**TASK DESCRIPTION**
Please find every line in the material below that contains the word "Switch", and copy each one out in full.

Stored dataset material:

_ _ _

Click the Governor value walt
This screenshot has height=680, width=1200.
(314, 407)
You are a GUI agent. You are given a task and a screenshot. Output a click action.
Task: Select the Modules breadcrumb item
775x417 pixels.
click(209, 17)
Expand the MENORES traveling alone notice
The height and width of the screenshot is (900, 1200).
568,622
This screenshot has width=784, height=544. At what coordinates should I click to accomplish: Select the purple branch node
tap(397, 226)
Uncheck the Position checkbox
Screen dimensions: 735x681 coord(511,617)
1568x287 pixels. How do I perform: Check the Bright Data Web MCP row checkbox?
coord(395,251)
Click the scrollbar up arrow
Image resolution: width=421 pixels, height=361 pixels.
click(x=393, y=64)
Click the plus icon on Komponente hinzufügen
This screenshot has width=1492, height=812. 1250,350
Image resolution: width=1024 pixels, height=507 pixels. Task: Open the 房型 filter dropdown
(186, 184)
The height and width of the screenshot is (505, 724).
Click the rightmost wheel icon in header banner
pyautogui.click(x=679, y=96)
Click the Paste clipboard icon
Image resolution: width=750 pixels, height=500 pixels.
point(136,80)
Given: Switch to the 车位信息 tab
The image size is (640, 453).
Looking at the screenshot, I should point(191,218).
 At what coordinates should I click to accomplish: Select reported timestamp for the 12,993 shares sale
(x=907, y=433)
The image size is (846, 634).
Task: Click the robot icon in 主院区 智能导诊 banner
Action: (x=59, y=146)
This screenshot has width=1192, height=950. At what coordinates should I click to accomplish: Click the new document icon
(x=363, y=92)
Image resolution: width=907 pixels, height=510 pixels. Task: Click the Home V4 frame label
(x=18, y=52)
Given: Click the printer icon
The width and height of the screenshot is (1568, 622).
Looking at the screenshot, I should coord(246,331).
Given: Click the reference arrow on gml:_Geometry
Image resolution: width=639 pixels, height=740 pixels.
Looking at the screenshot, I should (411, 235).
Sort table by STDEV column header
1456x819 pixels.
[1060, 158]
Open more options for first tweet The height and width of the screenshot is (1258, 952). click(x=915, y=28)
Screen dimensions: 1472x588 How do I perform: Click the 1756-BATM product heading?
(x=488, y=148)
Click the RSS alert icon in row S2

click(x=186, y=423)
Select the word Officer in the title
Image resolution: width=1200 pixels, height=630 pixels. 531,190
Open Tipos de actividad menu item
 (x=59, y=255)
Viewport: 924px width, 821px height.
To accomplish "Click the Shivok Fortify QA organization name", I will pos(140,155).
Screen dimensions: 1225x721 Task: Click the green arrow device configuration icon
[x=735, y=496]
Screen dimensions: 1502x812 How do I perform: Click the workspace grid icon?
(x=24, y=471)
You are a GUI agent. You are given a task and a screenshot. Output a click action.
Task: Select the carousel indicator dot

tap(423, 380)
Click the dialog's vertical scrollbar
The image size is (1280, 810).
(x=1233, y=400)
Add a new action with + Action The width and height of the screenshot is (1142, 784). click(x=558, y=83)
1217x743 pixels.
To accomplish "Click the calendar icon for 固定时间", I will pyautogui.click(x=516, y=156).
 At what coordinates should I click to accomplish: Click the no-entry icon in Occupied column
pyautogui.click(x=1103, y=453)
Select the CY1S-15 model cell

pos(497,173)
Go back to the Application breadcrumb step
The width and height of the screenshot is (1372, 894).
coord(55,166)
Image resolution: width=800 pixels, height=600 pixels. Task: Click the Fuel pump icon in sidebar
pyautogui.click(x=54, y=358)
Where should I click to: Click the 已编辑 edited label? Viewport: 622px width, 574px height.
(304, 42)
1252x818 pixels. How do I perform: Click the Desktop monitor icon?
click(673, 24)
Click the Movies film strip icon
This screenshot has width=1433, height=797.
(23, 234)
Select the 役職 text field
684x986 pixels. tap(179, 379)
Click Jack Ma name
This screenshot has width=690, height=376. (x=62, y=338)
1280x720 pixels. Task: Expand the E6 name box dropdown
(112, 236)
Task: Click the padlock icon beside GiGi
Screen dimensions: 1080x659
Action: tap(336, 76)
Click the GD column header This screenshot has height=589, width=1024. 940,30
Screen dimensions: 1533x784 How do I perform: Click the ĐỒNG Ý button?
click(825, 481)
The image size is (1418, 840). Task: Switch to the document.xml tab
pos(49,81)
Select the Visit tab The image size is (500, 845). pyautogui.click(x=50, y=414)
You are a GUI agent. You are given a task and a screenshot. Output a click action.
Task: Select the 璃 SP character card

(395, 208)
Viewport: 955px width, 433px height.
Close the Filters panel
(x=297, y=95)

_ _ _

**RESPONSE**
Given: Switch to the 车位信息 tab
The image size is (1418, 840). Task: Switch to the document.xml tab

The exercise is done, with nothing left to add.